== Exercise task ==
Count the lines in the entries below that contain the word "profile", and reply with that number alone.

** BEGIN Records shown **

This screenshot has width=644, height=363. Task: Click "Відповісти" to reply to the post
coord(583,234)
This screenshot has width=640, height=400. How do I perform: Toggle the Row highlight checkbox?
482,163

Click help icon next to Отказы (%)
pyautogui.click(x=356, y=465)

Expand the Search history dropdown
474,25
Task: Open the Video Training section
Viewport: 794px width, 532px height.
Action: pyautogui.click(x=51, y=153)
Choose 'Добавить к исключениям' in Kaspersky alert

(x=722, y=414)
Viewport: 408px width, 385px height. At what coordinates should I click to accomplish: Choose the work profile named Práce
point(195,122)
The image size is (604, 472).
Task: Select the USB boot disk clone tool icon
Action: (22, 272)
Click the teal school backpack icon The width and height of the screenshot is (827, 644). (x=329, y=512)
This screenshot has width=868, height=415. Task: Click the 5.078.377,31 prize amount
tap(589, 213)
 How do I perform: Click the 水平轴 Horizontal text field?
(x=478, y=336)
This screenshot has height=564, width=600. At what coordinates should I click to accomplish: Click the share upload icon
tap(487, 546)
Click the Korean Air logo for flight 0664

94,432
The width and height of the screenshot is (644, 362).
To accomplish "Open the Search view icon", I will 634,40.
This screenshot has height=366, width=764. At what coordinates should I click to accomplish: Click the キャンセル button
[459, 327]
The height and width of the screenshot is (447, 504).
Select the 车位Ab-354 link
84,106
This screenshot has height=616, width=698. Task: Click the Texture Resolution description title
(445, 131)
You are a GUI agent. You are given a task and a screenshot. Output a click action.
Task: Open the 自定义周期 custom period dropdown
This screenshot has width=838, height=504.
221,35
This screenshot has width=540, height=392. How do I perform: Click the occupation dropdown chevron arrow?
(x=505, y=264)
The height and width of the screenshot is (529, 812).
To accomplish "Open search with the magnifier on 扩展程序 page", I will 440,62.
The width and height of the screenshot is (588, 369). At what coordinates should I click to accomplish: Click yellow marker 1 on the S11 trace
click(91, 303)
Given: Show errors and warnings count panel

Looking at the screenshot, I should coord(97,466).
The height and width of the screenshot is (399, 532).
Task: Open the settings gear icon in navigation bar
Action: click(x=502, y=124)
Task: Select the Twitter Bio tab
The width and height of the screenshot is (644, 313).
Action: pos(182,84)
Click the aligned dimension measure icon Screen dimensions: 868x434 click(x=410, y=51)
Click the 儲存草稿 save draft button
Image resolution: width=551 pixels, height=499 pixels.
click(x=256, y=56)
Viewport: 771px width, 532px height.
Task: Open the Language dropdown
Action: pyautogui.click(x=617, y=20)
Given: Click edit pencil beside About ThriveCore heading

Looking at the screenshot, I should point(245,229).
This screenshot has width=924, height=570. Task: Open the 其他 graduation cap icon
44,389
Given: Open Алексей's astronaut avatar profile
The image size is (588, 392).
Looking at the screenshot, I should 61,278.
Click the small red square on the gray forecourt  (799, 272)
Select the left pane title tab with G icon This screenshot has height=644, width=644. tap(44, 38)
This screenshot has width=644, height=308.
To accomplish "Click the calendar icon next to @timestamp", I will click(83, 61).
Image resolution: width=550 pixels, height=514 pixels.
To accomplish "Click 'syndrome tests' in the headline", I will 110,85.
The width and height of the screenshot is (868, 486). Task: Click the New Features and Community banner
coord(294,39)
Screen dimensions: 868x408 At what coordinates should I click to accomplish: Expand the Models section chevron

** END Records shown **

== Result of this task ==
2